SUPPLIED ENTRIES
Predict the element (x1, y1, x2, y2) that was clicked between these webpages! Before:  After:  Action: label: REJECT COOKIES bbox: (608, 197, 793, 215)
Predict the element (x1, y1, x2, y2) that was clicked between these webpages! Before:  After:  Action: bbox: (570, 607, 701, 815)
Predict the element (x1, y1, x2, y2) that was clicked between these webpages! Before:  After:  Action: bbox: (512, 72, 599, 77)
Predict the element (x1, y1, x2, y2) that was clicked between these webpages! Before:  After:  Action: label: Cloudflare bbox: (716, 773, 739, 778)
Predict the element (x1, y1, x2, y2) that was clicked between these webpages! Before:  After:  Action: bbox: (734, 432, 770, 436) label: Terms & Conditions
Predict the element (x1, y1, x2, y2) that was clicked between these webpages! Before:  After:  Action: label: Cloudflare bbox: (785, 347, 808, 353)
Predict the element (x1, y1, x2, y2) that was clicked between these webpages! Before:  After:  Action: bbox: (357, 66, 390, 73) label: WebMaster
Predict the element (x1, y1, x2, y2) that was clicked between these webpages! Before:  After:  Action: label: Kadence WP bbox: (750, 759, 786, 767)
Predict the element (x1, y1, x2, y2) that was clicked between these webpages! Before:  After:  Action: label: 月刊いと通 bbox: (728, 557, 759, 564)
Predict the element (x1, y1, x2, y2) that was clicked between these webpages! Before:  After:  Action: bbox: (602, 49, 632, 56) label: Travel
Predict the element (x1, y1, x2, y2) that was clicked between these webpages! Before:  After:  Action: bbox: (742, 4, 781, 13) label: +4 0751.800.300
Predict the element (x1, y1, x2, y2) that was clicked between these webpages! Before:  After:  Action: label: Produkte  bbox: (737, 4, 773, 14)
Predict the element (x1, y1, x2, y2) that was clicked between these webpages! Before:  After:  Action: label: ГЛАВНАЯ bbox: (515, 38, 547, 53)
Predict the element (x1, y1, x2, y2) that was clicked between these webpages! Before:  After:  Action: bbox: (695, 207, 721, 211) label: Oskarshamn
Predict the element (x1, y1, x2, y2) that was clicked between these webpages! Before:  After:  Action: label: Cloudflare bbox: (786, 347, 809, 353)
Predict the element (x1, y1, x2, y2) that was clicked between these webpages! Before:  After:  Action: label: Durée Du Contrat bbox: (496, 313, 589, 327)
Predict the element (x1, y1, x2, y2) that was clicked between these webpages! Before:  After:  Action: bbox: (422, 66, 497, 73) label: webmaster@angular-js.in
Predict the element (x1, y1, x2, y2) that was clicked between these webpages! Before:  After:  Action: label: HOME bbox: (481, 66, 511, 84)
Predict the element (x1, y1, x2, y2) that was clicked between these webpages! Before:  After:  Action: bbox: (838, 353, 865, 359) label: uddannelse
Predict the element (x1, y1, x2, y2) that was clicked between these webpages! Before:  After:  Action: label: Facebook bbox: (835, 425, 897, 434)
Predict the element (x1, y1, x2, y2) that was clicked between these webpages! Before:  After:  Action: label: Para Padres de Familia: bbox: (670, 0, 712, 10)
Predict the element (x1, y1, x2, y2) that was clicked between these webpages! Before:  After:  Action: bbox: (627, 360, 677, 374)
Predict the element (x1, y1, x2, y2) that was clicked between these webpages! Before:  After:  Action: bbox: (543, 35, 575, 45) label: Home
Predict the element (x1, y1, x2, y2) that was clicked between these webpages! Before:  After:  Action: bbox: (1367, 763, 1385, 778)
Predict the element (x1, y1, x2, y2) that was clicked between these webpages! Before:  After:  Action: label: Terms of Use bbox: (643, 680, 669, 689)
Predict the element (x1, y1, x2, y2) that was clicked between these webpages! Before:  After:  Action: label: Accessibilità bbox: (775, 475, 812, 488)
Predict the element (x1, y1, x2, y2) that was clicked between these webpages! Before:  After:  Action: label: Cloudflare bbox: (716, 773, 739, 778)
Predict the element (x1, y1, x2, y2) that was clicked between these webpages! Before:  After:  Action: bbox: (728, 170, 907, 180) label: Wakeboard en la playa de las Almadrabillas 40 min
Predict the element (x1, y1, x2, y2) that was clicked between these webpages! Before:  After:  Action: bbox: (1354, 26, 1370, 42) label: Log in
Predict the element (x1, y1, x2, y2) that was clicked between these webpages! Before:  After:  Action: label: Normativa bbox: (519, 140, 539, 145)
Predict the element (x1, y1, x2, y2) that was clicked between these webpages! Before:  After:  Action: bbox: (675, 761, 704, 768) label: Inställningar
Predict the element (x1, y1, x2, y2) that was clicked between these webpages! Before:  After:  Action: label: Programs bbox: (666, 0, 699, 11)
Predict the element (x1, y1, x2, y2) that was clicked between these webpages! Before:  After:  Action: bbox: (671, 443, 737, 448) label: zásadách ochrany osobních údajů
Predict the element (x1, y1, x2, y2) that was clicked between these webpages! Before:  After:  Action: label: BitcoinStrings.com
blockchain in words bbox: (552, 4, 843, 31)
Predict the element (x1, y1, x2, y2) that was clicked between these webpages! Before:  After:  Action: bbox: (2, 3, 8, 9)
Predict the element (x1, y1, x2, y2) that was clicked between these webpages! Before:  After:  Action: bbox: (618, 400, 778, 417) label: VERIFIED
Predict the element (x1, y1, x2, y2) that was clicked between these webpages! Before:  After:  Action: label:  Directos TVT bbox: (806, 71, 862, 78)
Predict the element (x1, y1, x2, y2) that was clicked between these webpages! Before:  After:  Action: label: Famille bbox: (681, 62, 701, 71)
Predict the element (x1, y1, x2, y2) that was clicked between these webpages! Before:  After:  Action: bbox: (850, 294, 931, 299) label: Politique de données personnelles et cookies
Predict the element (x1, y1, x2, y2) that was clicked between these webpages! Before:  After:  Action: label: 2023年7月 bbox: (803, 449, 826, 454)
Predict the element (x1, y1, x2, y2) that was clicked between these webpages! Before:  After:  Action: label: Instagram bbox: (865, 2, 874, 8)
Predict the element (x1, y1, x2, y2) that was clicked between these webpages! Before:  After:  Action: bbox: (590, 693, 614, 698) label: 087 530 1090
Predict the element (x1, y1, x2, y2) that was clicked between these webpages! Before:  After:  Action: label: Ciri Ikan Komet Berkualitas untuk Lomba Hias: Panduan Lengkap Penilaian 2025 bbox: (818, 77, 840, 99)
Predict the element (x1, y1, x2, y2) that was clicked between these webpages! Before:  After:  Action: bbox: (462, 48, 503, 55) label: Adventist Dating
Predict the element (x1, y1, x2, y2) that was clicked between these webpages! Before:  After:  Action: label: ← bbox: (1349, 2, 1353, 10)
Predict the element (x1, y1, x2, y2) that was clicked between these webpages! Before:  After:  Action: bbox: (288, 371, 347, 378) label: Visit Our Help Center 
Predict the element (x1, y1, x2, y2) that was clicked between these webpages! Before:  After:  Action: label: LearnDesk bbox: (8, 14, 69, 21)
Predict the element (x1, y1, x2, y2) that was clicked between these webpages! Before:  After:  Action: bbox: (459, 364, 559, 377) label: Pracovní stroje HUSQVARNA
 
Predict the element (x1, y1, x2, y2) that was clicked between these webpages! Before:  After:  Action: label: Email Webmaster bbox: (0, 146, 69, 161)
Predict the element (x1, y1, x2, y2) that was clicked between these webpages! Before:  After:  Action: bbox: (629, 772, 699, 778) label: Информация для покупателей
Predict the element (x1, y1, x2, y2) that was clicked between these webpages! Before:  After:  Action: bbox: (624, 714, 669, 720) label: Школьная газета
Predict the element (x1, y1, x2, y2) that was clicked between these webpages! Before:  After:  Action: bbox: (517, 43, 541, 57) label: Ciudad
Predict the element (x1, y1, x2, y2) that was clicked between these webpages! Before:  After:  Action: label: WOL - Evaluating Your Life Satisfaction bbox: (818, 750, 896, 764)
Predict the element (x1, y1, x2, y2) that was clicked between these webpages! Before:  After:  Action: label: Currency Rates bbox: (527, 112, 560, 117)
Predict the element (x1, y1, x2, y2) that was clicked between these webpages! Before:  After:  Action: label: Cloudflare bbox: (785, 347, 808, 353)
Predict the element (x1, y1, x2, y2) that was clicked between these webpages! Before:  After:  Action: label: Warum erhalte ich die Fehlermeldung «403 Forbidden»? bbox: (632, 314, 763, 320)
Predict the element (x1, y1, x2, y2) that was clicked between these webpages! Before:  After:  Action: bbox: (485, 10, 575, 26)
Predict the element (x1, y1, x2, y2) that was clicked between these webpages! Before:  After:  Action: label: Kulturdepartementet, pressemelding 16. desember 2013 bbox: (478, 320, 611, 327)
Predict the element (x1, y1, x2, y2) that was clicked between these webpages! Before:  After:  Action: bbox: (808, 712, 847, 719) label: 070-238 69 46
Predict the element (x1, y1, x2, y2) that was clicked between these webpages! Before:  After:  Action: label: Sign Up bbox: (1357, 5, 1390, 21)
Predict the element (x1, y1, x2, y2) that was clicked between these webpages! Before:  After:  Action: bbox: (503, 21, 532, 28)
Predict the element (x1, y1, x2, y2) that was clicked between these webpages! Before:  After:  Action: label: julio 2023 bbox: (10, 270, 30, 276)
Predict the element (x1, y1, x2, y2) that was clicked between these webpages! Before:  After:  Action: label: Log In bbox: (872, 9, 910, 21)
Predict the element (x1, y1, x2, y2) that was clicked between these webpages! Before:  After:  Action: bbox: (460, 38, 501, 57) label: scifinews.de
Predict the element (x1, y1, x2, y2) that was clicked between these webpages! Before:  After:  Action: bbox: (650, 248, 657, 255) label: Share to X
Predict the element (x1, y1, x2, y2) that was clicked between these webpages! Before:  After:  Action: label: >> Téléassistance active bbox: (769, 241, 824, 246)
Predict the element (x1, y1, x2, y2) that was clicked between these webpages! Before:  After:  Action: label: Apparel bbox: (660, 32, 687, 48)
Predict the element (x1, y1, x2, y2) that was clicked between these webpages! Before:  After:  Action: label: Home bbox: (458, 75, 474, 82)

EXERCISE DIRECTIONS
Can you rewrite the entries from the first one through the line containing "607, 701, 815)", putting "pages" wherever "webpages" appears and leaving everything else unchanged?

EXERCISE RESULT
Predict the element (x1, y1, x2, y2) that was clicked between these pages! Before:  After:  Action: label: REJECT COOKIES bbox: (608, 197, 793, 215)
Predict the element (x1, y1, x2, y2) that was clicked between these pages! Before:  After:  Action: bbox: (570, 607, 701, 815)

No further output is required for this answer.